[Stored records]
--------
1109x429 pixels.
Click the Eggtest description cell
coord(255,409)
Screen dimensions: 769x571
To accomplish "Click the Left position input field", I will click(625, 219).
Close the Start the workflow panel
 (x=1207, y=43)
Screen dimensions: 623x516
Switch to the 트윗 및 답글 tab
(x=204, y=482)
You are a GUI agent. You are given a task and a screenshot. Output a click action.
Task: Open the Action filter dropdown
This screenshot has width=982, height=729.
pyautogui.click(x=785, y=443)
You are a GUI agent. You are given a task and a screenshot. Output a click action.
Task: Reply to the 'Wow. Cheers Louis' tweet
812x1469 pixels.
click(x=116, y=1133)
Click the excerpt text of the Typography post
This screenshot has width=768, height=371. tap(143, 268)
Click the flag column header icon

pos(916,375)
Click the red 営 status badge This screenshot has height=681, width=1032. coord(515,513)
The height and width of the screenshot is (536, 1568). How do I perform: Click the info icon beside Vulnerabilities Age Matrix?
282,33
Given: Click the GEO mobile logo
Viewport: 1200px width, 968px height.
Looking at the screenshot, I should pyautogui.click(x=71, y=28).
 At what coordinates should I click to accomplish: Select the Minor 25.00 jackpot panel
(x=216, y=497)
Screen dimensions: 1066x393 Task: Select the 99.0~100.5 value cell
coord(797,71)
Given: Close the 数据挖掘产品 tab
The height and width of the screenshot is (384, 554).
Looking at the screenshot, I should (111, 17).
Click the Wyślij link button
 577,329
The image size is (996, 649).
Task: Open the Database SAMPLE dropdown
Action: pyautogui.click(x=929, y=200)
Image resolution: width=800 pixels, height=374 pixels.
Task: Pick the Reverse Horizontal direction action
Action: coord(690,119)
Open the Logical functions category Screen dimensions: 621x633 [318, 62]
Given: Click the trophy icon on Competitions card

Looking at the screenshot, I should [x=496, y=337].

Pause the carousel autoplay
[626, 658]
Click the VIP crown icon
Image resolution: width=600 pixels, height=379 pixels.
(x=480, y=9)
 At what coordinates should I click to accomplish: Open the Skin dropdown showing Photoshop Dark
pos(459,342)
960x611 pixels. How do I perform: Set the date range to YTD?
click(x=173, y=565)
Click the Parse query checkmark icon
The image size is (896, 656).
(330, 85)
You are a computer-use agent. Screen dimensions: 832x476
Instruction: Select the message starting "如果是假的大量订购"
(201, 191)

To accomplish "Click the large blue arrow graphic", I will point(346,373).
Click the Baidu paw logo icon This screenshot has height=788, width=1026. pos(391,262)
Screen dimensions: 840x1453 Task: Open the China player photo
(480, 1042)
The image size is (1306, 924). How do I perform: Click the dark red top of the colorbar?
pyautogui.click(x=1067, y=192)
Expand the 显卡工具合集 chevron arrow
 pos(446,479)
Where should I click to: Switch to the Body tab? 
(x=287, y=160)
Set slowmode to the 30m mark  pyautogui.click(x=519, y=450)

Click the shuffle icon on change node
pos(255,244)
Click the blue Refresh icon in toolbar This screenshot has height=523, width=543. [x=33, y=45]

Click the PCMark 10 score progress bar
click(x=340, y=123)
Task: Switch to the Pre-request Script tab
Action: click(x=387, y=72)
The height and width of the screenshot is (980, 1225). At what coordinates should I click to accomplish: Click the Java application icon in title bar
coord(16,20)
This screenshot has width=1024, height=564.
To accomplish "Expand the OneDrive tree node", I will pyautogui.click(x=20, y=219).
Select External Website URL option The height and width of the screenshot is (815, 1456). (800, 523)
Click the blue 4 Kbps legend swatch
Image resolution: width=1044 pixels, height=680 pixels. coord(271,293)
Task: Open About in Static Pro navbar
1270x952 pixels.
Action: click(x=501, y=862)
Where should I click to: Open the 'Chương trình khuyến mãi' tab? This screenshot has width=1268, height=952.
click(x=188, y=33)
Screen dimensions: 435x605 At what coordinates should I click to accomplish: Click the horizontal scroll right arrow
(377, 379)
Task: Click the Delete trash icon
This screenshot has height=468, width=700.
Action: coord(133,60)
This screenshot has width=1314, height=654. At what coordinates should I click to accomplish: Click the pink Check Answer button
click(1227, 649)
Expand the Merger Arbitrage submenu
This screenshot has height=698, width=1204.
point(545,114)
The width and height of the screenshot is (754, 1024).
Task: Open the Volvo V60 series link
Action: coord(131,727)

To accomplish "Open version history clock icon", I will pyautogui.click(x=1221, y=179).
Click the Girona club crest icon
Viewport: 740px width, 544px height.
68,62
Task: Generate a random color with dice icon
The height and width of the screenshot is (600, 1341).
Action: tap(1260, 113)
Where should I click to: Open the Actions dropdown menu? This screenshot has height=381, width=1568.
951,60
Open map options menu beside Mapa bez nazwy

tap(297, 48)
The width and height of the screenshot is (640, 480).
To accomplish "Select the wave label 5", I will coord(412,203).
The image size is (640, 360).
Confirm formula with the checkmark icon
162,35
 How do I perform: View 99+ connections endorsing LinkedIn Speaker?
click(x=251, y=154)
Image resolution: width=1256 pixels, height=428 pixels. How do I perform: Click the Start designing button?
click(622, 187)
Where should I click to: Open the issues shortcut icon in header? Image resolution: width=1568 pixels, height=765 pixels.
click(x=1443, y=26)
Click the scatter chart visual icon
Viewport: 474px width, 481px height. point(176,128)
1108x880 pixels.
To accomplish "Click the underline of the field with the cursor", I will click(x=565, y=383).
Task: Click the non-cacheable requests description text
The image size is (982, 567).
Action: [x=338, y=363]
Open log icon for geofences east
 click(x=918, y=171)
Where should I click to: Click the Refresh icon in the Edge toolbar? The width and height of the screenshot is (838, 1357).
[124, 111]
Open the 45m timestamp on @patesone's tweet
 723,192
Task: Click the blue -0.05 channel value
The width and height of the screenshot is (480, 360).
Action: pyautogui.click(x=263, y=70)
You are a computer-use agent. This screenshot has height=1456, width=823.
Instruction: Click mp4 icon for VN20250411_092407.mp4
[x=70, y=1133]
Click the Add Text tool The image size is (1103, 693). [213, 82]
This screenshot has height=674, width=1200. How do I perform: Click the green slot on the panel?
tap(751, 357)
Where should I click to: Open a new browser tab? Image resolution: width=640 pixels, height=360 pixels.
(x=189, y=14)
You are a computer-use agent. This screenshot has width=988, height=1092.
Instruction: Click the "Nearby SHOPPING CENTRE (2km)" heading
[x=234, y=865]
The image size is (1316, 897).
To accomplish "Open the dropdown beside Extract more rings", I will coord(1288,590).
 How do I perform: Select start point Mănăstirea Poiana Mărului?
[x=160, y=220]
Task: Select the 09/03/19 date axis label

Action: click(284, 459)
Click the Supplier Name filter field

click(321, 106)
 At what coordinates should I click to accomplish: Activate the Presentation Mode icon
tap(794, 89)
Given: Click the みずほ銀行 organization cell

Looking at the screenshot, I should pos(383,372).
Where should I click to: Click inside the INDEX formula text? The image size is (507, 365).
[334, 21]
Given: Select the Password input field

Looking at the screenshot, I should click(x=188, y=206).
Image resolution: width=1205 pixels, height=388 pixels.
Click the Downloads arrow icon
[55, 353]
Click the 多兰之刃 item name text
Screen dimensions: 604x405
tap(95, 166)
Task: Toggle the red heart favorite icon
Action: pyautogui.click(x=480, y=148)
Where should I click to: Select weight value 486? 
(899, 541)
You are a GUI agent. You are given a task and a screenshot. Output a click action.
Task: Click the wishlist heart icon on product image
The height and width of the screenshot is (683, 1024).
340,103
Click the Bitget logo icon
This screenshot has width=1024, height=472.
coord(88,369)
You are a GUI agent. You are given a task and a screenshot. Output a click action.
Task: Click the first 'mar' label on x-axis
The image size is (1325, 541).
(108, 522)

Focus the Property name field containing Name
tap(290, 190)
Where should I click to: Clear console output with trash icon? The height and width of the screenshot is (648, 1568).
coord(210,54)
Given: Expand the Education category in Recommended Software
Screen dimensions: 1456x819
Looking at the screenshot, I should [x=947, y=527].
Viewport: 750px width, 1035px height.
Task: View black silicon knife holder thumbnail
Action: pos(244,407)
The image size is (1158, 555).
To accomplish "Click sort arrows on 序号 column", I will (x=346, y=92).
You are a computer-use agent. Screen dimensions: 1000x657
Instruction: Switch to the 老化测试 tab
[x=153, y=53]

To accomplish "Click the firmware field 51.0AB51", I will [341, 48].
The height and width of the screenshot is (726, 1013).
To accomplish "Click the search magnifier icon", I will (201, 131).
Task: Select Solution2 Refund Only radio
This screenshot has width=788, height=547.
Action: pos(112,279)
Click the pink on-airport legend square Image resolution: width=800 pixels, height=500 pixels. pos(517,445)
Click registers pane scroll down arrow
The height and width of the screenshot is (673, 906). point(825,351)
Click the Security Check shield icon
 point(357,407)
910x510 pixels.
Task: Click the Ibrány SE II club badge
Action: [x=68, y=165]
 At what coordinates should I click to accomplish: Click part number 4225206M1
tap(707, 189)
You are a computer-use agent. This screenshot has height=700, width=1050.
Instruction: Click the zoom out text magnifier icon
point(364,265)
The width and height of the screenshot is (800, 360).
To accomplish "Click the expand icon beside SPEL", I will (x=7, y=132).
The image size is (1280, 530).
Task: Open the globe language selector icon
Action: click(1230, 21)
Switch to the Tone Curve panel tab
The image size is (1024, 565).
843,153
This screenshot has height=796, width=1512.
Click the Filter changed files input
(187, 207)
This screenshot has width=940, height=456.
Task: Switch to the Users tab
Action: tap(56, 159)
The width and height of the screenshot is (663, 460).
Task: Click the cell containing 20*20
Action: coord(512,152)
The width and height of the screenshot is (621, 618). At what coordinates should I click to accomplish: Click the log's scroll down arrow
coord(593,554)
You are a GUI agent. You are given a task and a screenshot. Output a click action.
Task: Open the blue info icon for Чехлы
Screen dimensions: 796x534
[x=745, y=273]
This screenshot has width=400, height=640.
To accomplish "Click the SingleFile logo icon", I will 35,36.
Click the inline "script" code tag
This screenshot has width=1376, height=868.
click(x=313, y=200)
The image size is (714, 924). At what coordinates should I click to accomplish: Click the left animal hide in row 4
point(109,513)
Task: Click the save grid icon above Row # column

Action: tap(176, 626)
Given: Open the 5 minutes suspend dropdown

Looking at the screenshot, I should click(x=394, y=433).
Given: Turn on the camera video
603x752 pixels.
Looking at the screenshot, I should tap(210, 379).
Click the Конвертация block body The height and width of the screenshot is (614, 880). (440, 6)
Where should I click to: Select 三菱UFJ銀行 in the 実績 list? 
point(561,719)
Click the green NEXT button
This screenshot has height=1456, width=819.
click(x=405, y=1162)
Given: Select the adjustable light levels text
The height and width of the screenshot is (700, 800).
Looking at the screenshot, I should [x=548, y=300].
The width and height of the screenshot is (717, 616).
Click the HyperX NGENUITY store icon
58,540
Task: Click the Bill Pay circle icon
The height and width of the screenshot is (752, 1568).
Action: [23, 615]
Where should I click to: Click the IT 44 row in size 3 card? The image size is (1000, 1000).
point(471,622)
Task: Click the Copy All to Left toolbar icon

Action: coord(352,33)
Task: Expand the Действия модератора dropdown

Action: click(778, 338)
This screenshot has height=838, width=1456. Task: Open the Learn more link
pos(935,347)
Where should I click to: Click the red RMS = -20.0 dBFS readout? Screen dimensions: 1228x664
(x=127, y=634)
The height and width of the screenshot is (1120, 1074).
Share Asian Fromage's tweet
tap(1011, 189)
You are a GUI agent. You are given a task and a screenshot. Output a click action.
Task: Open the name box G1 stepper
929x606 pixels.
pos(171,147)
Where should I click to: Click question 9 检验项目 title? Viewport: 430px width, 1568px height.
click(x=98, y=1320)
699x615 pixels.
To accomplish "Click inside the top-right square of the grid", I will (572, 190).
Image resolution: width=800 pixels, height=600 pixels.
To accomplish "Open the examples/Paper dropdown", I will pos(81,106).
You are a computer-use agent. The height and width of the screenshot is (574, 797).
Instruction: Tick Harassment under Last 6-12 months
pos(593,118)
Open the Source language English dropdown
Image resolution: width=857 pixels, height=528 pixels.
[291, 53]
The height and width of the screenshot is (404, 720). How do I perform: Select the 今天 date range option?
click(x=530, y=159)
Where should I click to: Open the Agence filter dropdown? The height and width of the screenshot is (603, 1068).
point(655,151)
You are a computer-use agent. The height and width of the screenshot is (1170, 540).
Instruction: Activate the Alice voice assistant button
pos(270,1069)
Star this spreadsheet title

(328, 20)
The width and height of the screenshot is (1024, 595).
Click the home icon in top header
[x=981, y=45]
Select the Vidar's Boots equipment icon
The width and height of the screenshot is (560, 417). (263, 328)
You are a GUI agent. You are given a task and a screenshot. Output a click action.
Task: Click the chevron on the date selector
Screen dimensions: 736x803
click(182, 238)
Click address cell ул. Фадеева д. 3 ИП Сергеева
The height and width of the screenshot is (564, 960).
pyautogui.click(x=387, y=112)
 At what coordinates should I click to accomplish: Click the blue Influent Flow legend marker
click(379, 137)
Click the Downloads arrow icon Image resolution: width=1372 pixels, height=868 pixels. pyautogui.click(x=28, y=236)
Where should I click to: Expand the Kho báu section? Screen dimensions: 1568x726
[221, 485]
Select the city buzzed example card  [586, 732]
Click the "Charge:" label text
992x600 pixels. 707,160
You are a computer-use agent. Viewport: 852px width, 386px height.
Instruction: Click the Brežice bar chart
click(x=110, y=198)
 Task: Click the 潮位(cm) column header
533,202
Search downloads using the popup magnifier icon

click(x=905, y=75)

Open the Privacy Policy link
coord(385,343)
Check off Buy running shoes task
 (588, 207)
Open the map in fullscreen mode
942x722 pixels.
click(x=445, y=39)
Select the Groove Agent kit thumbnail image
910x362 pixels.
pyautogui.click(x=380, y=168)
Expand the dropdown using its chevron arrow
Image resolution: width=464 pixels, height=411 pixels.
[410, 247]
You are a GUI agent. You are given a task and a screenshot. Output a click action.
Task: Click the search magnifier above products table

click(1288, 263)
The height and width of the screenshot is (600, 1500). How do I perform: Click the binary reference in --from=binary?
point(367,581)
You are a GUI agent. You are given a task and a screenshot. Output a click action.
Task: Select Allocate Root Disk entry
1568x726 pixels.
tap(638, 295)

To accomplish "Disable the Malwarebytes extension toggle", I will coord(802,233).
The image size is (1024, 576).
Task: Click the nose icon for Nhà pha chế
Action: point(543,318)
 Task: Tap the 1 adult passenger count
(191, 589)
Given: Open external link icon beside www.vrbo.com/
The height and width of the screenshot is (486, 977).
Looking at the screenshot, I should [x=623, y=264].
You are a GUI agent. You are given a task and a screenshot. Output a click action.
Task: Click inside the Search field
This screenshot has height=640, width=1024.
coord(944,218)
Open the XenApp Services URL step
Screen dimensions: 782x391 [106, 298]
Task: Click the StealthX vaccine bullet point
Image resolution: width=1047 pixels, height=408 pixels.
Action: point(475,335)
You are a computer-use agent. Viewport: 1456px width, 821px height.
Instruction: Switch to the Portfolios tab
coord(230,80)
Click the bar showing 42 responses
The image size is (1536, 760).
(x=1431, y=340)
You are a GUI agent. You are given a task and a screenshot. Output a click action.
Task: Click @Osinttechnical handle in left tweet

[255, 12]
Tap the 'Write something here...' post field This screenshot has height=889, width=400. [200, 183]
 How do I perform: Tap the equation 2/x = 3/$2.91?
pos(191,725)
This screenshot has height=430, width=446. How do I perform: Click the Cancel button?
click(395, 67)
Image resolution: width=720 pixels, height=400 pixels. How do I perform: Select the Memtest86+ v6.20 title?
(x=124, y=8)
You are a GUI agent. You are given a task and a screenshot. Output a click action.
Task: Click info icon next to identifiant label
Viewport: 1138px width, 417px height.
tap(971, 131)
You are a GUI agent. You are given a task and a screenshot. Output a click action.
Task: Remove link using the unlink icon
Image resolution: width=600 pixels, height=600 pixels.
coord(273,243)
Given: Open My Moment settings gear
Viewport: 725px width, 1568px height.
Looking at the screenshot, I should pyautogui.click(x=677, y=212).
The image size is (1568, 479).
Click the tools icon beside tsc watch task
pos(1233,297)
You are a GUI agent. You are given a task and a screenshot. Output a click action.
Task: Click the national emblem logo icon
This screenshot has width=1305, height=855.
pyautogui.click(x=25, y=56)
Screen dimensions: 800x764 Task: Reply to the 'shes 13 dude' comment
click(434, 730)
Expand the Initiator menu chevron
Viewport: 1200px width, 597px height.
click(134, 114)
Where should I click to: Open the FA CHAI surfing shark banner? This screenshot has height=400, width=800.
--------
-- Directions for this task --
Will you return exactly the lines above from the one with "Open the Logical" down to the one with "Click the VIP crown icon", counting both as part of the range?

-- The completed task --
Open the Logical functions category Screen dimensions: 621x633 [318, 62]
Given: Click the trophy icon on Competitions card

Looking at the screenshot, I should [x=496, y=337].

Pause the carousel autoplay
[626, 658]
Click the VIP crown icon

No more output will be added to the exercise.